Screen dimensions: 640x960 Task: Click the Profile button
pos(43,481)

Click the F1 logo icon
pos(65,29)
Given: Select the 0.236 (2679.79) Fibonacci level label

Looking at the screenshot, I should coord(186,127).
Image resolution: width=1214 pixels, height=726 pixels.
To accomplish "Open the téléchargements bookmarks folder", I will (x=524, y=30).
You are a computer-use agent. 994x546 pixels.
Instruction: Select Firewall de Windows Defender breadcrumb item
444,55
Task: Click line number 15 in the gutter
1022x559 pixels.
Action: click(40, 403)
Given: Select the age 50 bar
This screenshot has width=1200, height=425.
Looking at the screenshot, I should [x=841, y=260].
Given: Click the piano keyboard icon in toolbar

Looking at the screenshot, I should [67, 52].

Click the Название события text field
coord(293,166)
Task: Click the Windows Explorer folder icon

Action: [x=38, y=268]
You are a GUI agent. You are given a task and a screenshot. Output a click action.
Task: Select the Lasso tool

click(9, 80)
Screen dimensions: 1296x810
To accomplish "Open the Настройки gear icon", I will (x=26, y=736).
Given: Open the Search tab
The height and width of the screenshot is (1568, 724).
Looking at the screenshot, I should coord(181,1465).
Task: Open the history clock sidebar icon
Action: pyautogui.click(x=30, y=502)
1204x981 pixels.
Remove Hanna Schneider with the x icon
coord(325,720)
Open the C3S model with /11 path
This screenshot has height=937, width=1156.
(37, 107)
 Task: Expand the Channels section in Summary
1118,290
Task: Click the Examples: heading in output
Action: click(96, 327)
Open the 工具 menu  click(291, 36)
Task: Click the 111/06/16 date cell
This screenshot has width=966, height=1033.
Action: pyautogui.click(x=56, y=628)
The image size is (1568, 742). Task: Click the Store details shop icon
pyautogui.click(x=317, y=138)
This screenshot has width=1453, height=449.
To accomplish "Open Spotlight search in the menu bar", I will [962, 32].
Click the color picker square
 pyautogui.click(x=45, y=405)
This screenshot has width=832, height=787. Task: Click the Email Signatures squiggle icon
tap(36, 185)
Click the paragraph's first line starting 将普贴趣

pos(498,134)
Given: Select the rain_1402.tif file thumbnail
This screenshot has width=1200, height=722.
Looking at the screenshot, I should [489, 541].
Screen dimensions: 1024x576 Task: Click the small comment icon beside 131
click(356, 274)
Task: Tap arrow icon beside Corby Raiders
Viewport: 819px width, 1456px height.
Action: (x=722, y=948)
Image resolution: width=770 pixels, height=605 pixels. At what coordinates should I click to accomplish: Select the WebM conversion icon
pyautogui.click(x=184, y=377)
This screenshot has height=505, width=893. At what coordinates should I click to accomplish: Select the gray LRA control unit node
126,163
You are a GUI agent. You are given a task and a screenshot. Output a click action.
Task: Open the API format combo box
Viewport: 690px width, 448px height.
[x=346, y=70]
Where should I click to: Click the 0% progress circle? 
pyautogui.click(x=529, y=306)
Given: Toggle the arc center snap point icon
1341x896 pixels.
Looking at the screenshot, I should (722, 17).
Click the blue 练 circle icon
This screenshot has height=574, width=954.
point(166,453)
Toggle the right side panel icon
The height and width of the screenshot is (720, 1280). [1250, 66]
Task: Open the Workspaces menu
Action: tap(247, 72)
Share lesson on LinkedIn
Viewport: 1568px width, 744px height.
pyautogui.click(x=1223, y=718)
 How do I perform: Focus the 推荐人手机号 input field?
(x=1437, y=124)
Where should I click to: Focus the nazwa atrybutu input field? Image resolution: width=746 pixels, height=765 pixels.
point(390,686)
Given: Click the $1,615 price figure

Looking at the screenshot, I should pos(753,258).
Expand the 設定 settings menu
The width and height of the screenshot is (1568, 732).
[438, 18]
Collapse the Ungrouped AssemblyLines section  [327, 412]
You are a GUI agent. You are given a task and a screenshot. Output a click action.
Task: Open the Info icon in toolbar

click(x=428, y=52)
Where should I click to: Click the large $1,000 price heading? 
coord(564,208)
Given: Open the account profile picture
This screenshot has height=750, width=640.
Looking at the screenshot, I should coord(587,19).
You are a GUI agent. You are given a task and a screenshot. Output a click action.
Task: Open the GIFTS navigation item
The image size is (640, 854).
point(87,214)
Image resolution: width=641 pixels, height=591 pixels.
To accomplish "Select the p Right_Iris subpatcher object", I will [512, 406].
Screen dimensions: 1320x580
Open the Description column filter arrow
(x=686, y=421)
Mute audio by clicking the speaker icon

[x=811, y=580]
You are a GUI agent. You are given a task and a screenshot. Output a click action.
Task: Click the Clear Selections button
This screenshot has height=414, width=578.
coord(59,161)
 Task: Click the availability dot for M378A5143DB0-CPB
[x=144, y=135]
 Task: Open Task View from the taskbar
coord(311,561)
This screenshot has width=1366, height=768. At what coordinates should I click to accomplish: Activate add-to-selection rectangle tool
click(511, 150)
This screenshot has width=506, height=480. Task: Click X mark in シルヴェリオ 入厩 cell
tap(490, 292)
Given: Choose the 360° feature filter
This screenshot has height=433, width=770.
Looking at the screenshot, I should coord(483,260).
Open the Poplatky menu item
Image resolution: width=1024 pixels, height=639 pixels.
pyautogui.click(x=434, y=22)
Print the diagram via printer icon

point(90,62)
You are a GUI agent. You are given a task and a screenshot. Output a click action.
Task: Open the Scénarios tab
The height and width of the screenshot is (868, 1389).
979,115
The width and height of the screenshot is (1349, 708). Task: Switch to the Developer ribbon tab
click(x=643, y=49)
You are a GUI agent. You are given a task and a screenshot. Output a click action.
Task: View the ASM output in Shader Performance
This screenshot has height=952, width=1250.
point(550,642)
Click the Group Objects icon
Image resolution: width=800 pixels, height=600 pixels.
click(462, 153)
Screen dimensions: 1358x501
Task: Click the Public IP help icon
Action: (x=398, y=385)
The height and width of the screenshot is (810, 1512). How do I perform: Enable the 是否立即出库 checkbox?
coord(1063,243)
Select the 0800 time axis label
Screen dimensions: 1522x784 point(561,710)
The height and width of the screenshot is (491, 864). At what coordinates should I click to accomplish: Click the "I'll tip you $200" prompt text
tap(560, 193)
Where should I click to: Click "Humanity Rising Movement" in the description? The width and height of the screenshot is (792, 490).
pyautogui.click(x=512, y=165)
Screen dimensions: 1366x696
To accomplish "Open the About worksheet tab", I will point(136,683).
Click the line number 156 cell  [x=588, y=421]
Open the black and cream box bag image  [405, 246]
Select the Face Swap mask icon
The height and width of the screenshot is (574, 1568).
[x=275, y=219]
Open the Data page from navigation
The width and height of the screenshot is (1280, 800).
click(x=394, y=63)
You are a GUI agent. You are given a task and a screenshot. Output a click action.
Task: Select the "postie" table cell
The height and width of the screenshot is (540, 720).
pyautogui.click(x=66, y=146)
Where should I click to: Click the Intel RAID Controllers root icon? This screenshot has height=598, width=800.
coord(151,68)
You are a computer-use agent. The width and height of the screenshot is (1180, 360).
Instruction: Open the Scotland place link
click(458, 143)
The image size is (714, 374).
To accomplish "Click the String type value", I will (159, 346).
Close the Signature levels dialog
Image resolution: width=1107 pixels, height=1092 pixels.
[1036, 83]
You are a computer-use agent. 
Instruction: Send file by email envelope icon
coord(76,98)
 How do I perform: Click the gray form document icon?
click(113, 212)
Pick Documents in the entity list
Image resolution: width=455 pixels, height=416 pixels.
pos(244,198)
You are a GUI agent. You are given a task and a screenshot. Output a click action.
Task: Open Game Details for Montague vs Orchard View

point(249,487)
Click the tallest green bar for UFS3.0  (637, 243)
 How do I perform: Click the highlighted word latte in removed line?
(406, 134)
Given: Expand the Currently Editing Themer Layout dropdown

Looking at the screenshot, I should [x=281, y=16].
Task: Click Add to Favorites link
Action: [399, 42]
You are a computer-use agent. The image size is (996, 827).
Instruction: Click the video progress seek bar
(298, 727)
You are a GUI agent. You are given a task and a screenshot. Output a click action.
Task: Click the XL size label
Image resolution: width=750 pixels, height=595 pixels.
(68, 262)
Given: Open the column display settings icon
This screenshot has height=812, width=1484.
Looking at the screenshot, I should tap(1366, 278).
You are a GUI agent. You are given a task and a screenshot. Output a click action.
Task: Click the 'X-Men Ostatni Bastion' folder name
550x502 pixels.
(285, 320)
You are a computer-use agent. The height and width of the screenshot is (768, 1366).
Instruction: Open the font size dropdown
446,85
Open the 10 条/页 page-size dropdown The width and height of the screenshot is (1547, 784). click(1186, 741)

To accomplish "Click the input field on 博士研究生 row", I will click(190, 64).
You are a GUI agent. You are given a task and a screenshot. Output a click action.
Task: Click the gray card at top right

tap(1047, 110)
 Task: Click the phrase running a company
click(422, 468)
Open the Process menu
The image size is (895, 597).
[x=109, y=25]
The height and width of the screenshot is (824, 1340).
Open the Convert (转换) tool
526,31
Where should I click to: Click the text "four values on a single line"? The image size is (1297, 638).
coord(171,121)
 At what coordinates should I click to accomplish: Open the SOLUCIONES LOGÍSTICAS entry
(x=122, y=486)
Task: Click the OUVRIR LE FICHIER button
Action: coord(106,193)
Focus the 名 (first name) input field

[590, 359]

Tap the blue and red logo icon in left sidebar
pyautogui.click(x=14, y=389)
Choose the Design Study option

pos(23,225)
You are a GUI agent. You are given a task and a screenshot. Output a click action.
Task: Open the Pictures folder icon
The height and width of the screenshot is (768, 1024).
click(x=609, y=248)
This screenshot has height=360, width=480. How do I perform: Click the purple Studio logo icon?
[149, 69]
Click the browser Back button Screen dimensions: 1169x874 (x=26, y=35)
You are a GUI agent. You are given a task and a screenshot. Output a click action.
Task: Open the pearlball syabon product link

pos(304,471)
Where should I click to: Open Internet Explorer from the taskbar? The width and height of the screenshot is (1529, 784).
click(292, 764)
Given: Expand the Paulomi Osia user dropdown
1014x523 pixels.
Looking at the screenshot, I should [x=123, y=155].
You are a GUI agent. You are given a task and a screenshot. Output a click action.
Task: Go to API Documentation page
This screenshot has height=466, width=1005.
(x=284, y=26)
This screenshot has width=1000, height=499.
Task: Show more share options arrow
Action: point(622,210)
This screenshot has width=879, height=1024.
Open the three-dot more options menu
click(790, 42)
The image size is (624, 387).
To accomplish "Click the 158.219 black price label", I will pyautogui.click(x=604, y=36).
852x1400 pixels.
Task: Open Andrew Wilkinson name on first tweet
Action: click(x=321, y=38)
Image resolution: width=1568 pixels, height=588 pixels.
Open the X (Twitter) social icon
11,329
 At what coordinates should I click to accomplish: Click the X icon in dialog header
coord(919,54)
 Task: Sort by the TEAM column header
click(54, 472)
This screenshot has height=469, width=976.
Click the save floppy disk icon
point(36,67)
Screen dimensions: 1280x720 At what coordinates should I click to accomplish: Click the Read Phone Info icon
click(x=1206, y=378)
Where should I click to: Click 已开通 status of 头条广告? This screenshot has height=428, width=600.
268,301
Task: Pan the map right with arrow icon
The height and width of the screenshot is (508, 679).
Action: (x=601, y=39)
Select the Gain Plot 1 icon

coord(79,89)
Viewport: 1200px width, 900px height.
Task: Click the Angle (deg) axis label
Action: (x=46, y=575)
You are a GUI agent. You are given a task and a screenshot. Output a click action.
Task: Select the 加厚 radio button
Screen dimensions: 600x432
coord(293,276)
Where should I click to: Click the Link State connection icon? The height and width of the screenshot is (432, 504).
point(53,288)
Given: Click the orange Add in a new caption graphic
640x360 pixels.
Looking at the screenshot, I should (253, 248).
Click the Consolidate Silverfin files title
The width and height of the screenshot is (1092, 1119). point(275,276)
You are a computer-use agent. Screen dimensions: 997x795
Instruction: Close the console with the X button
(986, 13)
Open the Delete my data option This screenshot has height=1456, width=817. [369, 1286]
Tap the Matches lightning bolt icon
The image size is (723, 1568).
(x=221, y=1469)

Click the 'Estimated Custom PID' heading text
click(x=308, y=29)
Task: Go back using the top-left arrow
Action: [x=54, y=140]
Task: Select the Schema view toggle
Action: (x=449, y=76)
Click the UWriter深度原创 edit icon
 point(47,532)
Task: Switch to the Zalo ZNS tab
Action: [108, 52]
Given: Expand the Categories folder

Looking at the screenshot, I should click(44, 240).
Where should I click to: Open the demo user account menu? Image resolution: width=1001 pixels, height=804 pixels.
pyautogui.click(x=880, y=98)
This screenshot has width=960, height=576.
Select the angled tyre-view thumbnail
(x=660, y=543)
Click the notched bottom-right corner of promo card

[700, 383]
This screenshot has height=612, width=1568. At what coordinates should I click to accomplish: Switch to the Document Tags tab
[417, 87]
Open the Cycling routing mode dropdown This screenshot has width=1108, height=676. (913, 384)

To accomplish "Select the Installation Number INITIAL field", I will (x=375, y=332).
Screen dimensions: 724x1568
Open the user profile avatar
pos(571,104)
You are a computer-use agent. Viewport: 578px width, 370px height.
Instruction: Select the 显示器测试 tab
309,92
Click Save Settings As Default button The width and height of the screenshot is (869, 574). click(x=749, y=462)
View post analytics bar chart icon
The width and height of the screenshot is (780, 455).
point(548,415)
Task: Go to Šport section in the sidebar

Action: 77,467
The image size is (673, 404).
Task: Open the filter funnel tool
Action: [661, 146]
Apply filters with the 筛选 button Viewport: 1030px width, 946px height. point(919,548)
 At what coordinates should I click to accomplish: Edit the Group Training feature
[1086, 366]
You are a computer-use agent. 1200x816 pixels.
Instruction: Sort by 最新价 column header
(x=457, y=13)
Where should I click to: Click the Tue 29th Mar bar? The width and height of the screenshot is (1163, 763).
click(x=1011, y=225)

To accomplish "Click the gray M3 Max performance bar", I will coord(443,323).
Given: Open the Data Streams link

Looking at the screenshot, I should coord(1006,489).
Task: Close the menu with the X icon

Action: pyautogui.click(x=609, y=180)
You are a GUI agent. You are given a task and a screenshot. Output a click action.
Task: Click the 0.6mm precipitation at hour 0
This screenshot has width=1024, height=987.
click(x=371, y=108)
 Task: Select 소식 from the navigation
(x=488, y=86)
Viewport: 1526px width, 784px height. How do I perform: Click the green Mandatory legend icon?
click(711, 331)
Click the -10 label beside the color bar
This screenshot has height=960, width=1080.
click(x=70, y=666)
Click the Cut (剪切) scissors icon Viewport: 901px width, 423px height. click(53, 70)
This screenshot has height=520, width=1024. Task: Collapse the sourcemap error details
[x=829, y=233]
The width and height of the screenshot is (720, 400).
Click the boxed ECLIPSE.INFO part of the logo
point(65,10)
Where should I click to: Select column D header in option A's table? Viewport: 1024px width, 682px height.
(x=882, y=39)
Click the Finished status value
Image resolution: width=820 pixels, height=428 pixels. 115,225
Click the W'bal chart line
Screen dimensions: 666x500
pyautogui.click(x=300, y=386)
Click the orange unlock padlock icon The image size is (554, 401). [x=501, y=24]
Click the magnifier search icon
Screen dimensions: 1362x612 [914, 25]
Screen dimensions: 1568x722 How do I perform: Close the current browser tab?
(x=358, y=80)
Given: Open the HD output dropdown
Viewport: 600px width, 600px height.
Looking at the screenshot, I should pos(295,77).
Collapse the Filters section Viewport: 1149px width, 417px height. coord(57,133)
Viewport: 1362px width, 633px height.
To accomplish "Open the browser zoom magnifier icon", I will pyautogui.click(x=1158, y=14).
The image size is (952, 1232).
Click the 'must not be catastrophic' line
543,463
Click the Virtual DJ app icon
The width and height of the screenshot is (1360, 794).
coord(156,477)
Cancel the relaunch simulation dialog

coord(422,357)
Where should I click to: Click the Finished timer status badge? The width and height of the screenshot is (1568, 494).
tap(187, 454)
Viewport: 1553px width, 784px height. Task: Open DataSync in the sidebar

____

Exercise description | Return, unchanged, the run of lines above that opens with the line containing "Task: Open the Pictures folder icon" and closes with the line containing "Given: Expand the Paulomi Osia user dropdown". Include both.

Answer space |
Task: Open the Pictures folder icon
The height and width of the screenshot is (768, 1024).
click(x=609, y=248)
This screenshot has height=360, width=480. How do I perform: Click the purple Studio logo icon?
[149, 69]
Click the browser Back button Screen dimensions: 1169x874 (x=26, y=35)
You are a GUI agent. You are given a task and a screenshot. Output a click action.
Task: Open the pearlball syabon product link

pos(304,471)
Where should I click to: Open Internet Explorer from the taskbar? The width and height of the screenshot is (1529, 784).
click(292, 764)
Given: Expand the Paulomi Osia user dropdown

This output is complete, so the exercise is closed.